John Carroll has signed the Taxpayer Protection Pledge, known as the “no new taxes” pledge. Apparently he will be the only candidate running for the U.S. Senate who is signing the pledge this year. Lingle, Case and Hirono have all declined.
Politicians often run for office saying they won’t raise taxes, but then quickly turn their backs on the taxpayer. The idea of the Pledge is simple enough: Make them put their no-new-taxes rhetoric in writing.

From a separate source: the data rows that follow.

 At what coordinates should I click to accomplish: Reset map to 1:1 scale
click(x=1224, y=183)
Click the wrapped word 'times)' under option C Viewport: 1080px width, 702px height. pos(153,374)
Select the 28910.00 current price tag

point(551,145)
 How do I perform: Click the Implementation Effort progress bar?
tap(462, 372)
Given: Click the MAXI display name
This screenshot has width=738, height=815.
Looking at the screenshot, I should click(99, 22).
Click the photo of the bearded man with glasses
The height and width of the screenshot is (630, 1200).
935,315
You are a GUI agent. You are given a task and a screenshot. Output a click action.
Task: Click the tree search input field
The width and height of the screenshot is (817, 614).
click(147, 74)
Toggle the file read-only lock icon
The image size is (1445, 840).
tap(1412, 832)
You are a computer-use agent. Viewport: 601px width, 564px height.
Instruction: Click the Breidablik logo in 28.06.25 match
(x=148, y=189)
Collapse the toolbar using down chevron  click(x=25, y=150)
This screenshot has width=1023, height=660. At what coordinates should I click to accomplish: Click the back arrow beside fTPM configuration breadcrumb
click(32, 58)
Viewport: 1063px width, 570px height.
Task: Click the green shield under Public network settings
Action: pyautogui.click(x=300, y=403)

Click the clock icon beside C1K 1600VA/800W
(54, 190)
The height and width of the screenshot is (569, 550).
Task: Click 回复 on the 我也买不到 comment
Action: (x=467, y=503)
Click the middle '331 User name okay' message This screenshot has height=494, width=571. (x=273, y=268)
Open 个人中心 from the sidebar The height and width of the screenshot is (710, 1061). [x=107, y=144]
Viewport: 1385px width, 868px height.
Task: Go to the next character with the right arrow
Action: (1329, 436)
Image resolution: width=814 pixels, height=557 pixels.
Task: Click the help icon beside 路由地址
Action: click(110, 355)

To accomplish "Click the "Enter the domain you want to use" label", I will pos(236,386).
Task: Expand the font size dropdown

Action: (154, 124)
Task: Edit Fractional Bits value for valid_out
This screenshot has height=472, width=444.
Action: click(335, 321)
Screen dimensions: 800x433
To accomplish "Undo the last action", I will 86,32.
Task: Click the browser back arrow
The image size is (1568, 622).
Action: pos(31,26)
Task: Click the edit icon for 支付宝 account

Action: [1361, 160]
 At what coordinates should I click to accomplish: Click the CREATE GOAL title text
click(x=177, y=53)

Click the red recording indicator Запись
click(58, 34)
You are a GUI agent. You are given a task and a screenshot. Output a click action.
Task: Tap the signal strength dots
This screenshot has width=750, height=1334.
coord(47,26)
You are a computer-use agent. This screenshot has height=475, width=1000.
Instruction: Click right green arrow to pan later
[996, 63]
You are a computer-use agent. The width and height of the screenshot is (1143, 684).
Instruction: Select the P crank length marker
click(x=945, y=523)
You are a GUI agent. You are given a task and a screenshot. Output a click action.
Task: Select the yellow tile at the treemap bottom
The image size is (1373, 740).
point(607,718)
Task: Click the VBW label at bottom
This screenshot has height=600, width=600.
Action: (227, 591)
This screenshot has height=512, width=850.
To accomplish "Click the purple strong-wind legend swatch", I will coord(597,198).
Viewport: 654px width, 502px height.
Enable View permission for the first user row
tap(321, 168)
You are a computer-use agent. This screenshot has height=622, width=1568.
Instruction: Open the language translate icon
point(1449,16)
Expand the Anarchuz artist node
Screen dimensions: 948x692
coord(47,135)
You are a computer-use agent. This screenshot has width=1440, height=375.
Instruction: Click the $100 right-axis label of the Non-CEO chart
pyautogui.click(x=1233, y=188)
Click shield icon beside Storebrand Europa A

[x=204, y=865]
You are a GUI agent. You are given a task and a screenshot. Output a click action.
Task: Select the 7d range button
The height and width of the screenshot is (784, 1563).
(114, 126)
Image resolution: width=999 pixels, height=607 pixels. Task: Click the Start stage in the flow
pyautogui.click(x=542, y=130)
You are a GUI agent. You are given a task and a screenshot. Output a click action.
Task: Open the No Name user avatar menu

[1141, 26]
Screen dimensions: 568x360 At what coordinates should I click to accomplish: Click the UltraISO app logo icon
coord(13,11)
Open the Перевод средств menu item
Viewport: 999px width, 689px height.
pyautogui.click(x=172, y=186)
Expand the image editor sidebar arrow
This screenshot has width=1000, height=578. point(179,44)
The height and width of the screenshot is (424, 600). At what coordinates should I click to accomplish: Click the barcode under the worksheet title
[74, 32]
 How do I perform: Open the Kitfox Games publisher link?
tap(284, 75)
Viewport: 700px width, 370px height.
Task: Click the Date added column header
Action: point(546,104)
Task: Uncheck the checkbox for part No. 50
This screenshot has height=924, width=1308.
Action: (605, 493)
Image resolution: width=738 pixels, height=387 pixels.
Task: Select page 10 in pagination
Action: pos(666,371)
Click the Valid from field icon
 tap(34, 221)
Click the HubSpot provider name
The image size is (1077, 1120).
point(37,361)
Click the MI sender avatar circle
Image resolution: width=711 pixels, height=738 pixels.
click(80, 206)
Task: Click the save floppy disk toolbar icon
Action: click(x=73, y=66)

In the Taxpayer Protection Pledge, candidates and incumbents solemnly bind themselves to oppose any and all tax increases. While ATR has the role of promoting and monitoring the Pledge, the Taxpayer Protection Pledge is actually made to a candidate’s constituents, who are entitled to know where candidates stand before sending them to the capitol. Since the Pledge is a prerequisite for many voters, it is considered binding as long as an individual holds the office for which he or she signed the Pledge.
A December 11, 2011 Honolulu Star Advertiser article clearly defines the candidates’ position on taxes:
Conservatives have been successful at pressuring Republicans in Congress — and a few Democrats — not to agree to any tax increases. Americans for Tax Reform, a Washington-based interest group founded by conservative activist Grover Norquist, has persuaded 238 members of the House — a majority — and 41 members of the Senate to sign a pledge promising not to raise taxes. The group offers the pledge to all new candidates.
Hirono and Case will not sign the pledge.
Lingle will not sign, either. As governor, Lingle opposed most new tax increases. She did support higher state taxes on tobacco products to curb smoking and allowed a bill that gave Oahu the right to impose a rail surcharge to become law without her signature.
According to a spokesman, Carroll would sign the Americans for Tax Reform pledge against new taxes.
Lingle had previously signed the Taxpayer Protection Pledge during her campaign for governor, but once elected reneged. As noted by the Star Advertiser, she supported higher taxes on a number of occasions.